Extracted data entries
* Start *
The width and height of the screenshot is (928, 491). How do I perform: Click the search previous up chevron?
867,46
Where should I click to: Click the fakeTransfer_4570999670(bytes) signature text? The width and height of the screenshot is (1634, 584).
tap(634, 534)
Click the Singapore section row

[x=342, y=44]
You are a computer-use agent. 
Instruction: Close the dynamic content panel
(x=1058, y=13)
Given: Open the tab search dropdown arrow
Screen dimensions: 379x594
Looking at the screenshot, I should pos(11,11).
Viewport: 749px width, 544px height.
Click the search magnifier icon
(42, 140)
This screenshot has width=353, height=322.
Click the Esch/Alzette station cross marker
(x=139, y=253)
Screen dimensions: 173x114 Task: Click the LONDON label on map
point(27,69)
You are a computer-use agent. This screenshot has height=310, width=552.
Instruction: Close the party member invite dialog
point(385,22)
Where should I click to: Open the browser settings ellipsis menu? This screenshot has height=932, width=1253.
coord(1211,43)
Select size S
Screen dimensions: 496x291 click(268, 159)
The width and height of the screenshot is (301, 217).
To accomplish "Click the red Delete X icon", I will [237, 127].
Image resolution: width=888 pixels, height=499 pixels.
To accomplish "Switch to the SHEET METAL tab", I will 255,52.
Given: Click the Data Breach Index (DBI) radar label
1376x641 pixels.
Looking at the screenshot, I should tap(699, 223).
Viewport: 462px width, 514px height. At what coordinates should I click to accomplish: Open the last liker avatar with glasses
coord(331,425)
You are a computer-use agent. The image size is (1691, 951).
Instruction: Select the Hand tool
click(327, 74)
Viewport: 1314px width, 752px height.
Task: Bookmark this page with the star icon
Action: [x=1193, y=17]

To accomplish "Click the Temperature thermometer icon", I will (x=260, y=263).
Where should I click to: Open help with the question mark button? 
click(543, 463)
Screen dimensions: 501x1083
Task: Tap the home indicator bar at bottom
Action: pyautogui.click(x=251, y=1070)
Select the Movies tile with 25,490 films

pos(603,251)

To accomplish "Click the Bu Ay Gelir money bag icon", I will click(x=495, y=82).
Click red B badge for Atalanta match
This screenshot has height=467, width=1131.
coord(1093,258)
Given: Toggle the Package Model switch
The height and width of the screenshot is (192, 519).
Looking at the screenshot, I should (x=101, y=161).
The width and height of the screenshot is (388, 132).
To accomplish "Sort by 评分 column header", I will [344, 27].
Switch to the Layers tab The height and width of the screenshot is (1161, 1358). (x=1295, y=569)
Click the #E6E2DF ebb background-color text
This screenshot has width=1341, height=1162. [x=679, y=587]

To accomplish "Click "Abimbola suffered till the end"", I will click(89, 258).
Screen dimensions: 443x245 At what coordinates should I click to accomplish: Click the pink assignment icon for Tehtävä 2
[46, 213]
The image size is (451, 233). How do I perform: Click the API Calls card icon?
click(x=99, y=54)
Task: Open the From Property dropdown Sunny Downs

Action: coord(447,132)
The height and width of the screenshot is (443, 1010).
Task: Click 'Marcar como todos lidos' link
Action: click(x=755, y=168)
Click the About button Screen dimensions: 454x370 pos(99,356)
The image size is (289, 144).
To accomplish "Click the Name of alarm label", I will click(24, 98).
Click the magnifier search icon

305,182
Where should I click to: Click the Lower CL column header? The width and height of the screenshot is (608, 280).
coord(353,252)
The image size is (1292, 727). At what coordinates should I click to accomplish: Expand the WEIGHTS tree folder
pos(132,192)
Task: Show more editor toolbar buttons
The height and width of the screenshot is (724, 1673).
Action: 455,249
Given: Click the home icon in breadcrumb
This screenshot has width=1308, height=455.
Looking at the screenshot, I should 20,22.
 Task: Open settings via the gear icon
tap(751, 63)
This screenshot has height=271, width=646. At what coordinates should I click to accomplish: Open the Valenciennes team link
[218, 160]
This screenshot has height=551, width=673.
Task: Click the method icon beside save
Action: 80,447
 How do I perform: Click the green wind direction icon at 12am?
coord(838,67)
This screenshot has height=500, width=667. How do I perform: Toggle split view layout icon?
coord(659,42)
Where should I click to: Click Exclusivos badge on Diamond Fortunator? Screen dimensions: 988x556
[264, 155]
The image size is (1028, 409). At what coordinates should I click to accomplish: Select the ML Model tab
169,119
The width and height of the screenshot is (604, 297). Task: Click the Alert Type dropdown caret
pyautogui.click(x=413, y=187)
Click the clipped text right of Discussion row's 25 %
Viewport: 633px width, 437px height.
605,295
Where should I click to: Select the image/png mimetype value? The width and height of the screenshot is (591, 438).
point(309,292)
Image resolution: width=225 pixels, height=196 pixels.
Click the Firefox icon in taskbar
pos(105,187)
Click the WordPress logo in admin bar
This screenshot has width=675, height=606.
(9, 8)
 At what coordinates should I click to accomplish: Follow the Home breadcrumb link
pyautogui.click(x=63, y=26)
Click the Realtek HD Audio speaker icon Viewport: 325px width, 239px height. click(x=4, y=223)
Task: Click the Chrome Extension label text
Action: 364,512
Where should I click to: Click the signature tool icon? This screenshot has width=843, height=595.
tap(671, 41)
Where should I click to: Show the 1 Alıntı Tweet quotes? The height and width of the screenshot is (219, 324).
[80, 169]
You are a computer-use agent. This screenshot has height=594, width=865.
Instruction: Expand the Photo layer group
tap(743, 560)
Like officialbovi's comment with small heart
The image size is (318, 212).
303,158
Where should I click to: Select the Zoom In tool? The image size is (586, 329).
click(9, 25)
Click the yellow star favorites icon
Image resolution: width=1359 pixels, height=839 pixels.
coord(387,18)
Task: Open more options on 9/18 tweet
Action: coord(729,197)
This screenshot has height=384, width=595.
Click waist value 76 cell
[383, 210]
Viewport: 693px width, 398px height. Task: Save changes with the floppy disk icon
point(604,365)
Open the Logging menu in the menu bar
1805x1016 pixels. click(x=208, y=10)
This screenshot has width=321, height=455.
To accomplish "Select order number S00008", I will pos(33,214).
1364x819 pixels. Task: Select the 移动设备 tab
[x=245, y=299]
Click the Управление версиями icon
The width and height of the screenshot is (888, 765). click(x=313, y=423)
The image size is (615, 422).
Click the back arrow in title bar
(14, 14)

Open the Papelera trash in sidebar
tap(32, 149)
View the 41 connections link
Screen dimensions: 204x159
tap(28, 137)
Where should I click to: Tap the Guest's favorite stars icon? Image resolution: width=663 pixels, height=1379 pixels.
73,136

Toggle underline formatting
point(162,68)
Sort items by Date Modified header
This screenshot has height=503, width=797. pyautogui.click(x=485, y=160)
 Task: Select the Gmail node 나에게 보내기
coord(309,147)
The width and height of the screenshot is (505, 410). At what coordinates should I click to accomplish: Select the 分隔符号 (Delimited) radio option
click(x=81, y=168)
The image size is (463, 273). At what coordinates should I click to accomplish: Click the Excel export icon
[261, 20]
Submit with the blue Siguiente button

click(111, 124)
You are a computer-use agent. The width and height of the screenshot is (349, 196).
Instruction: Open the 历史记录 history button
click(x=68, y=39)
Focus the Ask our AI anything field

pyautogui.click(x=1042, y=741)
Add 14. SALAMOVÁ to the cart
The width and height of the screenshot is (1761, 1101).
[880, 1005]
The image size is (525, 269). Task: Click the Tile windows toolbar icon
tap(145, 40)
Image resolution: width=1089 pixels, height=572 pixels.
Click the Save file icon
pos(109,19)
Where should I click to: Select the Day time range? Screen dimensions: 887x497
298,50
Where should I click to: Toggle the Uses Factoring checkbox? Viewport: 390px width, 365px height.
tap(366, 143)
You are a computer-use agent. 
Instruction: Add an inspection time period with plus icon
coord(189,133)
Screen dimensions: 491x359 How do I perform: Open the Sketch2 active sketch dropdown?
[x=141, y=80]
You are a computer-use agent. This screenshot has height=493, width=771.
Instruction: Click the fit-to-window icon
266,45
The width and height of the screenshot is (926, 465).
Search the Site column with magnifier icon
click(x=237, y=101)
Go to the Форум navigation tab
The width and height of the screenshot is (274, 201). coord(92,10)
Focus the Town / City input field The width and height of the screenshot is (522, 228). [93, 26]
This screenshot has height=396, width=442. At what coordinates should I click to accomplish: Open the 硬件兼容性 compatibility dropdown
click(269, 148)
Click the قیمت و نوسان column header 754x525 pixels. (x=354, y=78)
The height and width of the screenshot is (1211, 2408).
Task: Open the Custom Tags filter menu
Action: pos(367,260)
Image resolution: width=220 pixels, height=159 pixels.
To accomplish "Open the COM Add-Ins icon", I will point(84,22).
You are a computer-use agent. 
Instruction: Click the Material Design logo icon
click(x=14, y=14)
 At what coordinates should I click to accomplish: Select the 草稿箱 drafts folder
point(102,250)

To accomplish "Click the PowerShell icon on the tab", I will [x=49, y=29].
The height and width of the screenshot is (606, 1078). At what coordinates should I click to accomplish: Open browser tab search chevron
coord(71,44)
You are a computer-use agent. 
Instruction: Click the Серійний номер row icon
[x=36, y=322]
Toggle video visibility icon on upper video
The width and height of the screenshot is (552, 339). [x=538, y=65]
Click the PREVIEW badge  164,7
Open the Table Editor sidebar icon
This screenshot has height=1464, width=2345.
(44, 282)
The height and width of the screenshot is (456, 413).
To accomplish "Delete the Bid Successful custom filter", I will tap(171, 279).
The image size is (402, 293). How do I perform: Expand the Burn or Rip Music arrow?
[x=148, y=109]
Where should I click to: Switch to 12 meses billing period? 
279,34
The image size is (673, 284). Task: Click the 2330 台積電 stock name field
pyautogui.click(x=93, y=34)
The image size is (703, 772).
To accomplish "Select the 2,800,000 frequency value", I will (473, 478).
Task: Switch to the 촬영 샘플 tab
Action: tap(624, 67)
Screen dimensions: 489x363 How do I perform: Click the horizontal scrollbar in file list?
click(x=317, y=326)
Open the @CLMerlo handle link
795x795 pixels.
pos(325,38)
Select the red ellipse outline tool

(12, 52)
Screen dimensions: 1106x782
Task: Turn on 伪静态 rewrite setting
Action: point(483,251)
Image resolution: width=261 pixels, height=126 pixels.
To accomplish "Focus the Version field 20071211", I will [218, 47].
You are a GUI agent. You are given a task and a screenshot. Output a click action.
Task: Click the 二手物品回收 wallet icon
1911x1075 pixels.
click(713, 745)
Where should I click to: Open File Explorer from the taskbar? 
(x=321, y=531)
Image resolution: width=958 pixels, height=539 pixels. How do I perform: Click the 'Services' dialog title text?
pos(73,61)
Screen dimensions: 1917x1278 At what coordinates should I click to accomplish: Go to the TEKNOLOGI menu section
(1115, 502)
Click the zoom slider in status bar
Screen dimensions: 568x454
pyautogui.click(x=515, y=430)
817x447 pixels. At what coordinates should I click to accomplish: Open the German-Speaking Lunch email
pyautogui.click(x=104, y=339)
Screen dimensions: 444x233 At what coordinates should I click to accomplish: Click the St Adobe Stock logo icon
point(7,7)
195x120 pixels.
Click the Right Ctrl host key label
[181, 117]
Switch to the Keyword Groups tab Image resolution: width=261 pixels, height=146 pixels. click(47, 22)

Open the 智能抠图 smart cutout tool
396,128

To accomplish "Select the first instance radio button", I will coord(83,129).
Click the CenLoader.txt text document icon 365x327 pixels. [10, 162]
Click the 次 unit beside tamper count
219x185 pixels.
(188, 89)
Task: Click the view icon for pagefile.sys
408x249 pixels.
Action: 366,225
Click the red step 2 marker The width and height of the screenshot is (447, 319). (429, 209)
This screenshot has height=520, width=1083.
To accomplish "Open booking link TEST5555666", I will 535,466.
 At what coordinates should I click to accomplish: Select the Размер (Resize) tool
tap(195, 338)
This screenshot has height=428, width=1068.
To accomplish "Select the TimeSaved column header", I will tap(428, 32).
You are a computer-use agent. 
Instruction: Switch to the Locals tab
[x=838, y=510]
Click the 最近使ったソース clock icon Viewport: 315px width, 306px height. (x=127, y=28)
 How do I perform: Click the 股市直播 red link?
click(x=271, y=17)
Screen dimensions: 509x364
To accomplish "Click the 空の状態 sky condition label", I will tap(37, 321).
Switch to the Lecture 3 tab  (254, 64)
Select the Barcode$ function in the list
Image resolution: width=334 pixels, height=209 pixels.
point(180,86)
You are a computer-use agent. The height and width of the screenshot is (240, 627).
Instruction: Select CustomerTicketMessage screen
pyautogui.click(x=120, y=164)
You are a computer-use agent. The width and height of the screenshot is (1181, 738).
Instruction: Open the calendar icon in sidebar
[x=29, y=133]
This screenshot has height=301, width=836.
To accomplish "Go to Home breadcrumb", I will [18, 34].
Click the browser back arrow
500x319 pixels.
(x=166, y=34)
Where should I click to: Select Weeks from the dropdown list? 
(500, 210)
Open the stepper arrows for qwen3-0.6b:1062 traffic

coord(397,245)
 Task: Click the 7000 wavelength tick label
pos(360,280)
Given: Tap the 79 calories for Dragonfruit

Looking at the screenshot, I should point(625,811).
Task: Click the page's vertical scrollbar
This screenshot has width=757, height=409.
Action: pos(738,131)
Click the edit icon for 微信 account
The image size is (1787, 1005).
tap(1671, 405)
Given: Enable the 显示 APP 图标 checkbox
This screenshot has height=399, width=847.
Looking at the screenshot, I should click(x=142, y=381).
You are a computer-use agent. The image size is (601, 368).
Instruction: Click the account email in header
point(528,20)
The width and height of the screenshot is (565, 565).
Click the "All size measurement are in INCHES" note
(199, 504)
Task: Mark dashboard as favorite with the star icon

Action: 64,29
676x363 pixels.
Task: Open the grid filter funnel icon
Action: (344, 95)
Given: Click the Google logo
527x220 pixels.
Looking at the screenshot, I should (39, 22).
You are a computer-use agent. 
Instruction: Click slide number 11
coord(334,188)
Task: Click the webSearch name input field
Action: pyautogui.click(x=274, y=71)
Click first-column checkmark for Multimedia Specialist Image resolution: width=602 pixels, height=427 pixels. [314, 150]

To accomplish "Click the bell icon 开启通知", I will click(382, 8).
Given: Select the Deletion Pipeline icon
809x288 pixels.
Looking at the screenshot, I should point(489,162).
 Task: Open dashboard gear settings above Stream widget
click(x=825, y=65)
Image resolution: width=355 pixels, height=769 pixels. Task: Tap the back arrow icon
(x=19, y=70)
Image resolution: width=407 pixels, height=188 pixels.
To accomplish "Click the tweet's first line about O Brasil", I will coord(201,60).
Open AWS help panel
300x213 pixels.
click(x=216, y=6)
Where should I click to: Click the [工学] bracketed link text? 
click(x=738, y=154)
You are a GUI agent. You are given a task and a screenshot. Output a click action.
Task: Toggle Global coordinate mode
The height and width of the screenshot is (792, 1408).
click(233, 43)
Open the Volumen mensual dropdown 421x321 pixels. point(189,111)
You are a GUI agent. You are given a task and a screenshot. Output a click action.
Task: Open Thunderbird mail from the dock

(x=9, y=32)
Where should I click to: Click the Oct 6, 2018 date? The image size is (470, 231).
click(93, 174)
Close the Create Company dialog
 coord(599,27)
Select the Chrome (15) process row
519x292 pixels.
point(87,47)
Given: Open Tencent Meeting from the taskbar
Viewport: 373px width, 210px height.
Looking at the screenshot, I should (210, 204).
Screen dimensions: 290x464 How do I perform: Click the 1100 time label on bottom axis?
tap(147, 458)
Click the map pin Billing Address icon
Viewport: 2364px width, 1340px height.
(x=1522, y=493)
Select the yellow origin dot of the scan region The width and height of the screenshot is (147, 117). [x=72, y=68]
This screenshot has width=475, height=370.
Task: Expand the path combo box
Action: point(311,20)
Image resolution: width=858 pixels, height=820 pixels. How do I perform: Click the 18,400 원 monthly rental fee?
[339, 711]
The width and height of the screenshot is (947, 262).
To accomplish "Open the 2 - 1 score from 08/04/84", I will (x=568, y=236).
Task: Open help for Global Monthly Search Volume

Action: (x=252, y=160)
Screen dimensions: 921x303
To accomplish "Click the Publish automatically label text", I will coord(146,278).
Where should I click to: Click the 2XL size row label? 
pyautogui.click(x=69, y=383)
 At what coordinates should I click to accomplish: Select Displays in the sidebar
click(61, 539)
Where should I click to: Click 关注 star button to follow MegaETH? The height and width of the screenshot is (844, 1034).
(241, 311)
* End *
• [DIRECTIVE] Copy out again, word for word, the part of the items above that opens with the first line and closes with the line containing "will (x=260, y=263).".

• [COMPLETE RESPONSE]
The width and height of the screenshot is (928, 491). How do I perform: Click the search previous up chevron?
867,46
Where should I click to: Click the fakeTransfer_4570999670(bytes) signature text? The width and height of the screenshot is (1634, 584).
tap(634, 534)
Click the Singapore section row

[x=342, y=44]
You are a computer-use agent. 
Instruction: Close the dynamic content panel
(x=1058, y=13)
Given: Open the tab search dropdown arrow
Screen dimensions: 379x594
Looking at the screenshot, I should pos(11,11).
Viewport: 749px width, 544px height.
Click the search magnifier icon
(42, 140)
This screenshot has width=353, height=322.
Click the Esch/Alzette station cross marker
(x=139, y=253)
Screen dimensions: 173x114 Task: Click the LONDON label on map
point(27,69)
You are a computer-use agent. This screenshot has height=310, width=552.
Instruction: Close the party member invite dialog
point(385,22)
Where should I click to: Open the browser settings ellipsis menu? This screenshot has height=932, width=1253.
coord(1211,43)
Select size S
Screen dimensions: 496x291 click(268, 159)
The width and height of the screenshot is (301, 217).
To accomplish "Click the red Delete X icon", I will [237, 127].
Image resolution: width=888 pixels, height=499 pixels.
To accomplish "Switch to the SHEET METAL tab", I will 255,52.
Given: Click the Data Breach Index (DBI) radar label
1376x641 pixels.
Looking at the screenshot, I should tap(699, 223).
Viewport: 462px width, 514px height. At what coordinates should I click to accomplish: Open the last liker avatar with glasses
coord(331,425)
You are a computer-use agent. The image size is (1691, 951).
Instruction: Select the Hand tool
click(327, 74)
Viewport: 1314px width, 752px height.
Task: Bookmark this page with the star icon
Action: [x=1193, y=17]

To accomplish "Click the Temperature thermometer icon", I will (x=260, y=263).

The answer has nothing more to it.